My 3-cylinder Shay in front of Watuppa station: 












You can even water up prototypically here!







:












The Garden Metal Models bridge is used only to provide lawnmower access inside the upper loop & is normally bolted in place; but the ground rises a bit here & it is possible to step inside the upper loop by *carefully *straddling the track where Shay #3's tender is:











The water column marks the summit high point; the inner passing track could be used for staging entire trains: 











Although non-operational, the water column marks a recommended "boiler water add point"







:























- And at this point, you're starting back downgrade (adding water at the top allows starting the train while steam pressure's recovering - my Shay will start a train here with a little as 10 PSI







boiler pressure):












Since around half of the mainline was built over a pre-existing hedge (& the ground slope *increased *







towards the back of our property), I had to actually *cut down into the hedges *







to keep the grades reasonable when I initially built this stretch of track; but after allowing the hedges to grow up in height equivalent to the fence, this has beome *one of the scenic "highlight" areas *







of the railroad - a *NICE *







*"photo-op" spot! *



























- This is probably the *tightest clearance spot *







on the mainline (I used a Bachmann 1:20.3 "45-ton" diesel - a very wide model - to set the clearance between the track & the fence post at this point); I've so far had *no problem with any 1:20.3 equipment through here, or my USA Trains 1:29 "Merchant's Limited" streamliner here:*










These 2 photos show pretty much maximum train length for the *shorter *of my 2 passing sidings:




















Oh, & I almost forgot to add - I bought a small gas grill earlier this summer - *burgers & hot dogs will be served! *







We have a huge maple tree in the back yard which keep things *nice & shady *







back here as well.


Don Jackson has been in contact with me and has added this event to his listing. If anyone has further question, don't hesitate to contact me.







*Tom*


----------



## Robbie Hanson (Jan 4, 2008)

Tom, word of warning--Bachmann and Accucraft K-27s will NOT fit through the LGB bridge.


----------



## Tom Lapointe (Jan 2, 2008)

OK, That's interesting to know, Robbie; where specifically is the clearace issue for K-27's on the LGB through-truss bridge (top or sides, or both)?? 
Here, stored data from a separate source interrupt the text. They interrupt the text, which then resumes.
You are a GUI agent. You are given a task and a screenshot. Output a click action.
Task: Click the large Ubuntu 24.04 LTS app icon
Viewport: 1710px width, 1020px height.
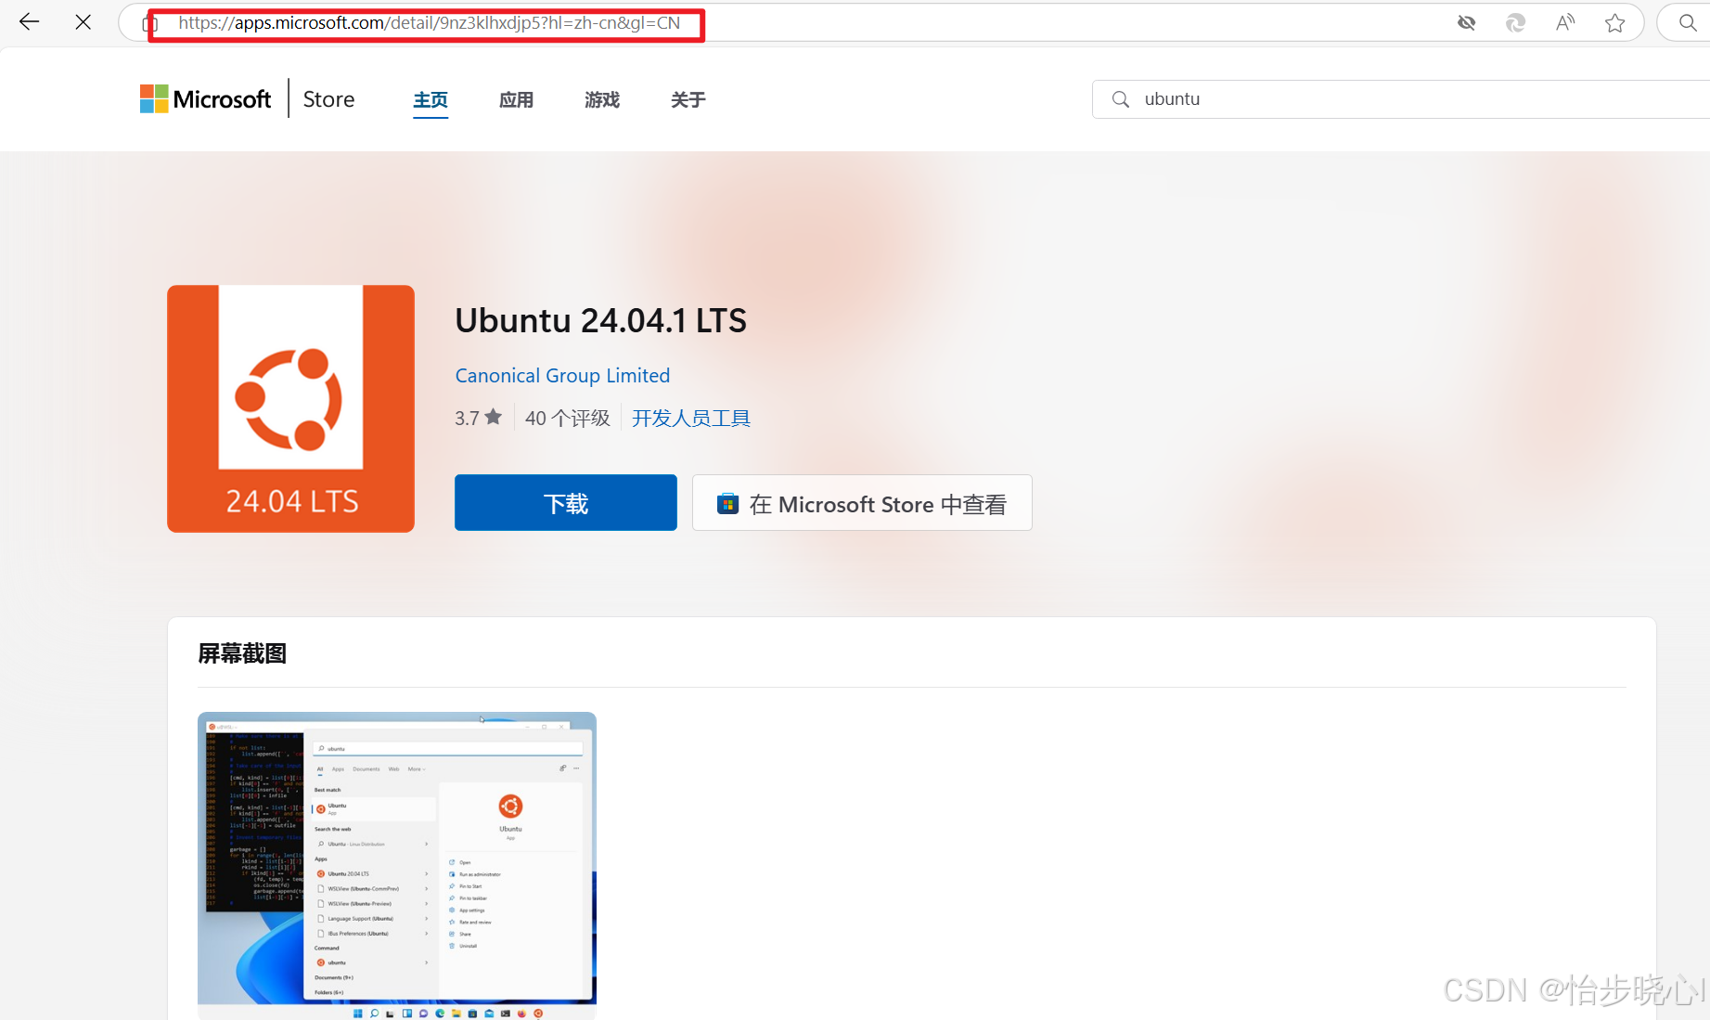click(x=290, y=408)
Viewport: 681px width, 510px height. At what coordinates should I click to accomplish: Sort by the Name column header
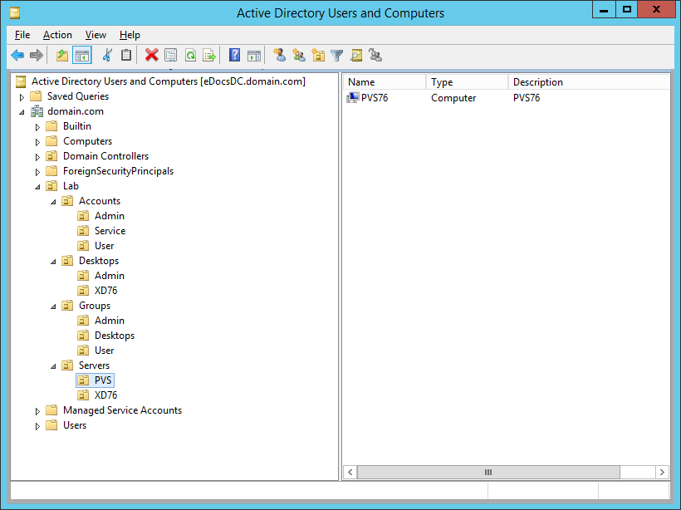(x=384, y=82)
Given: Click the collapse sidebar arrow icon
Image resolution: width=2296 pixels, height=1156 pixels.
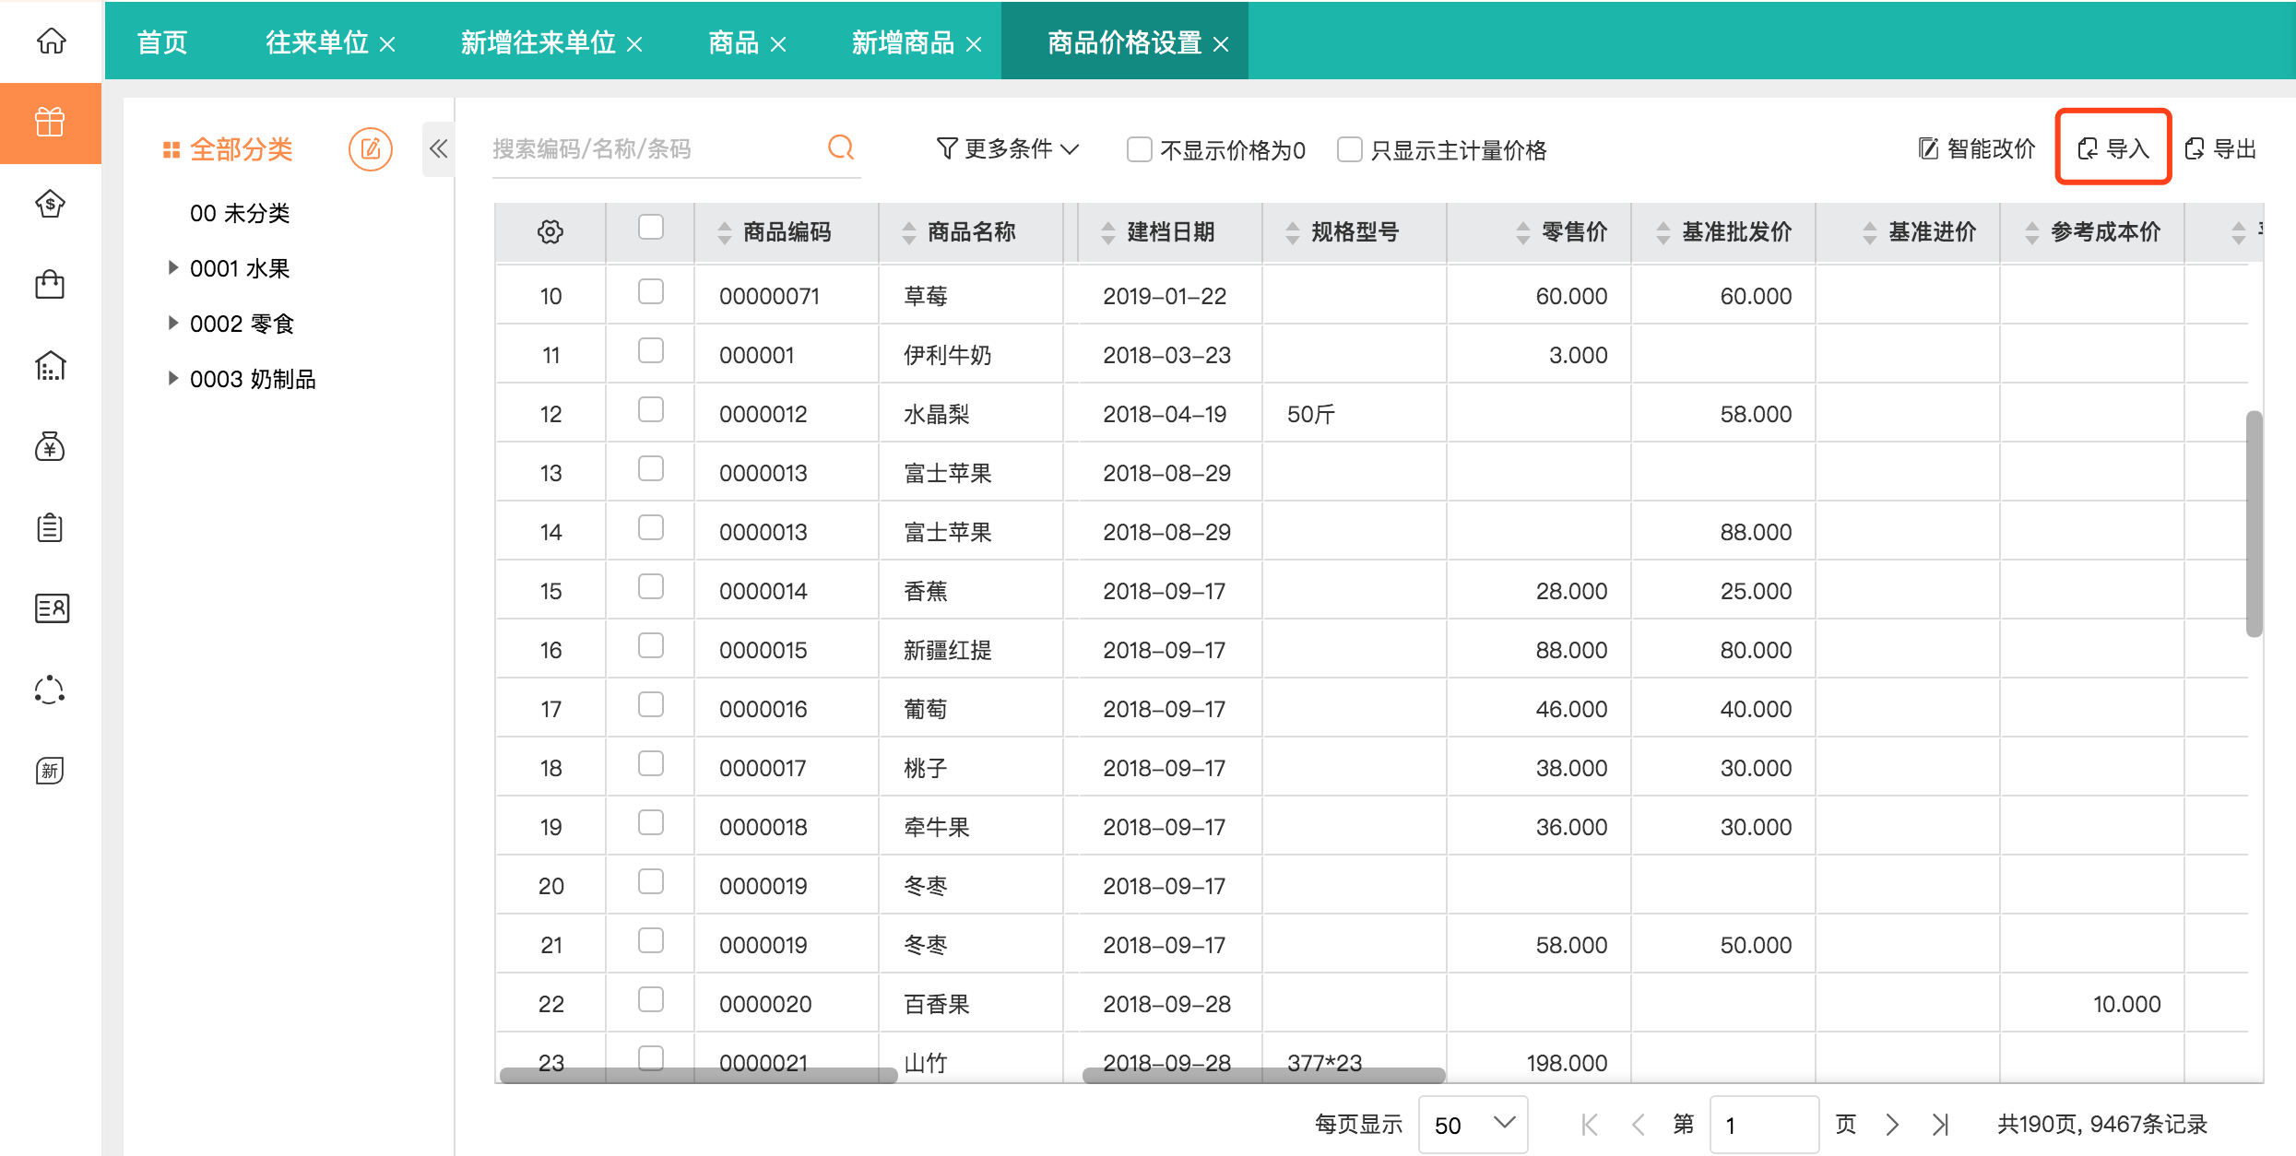Looking at the screenshot, I should [x=438, y=149].
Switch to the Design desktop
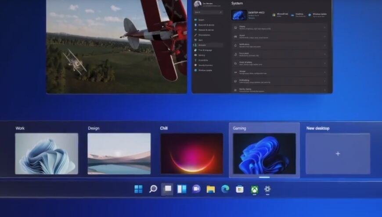Screen dimensions: 382x217 (119, 153)
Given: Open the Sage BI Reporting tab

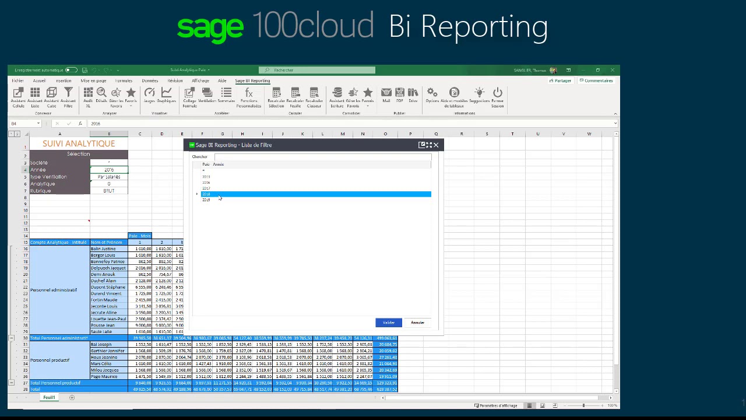Looking at the screenshot, I should tap(252, 81).
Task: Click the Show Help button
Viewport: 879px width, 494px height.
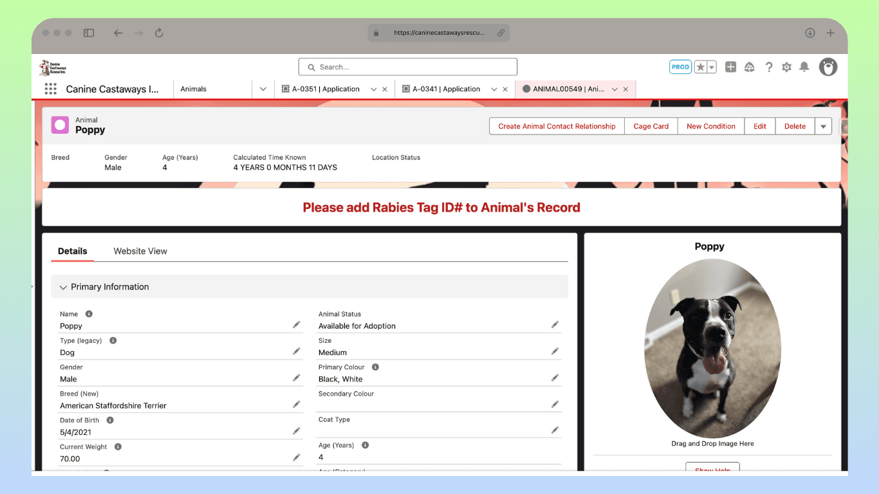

My normal "clearance test" locomotive is a Bachmann 1:20.3 GE "45-ton" diesel, a VERY wide model (it gets around pretty much the entire railroad without a problem). 

I also have a USA Trains 5-car New Haven streamliner set, pulled by a pair of USAT Alco PA's, which likewise has no clearance problems (although the long USA coaches DON'T like the R5 crossovers to the shorter passing track (couplers can't swing enough for the length of the cars). 

That's why I put the photos & descriptions up, so no one will show up expecting to run something like an Aster BigBoy here. 

. Tom


----------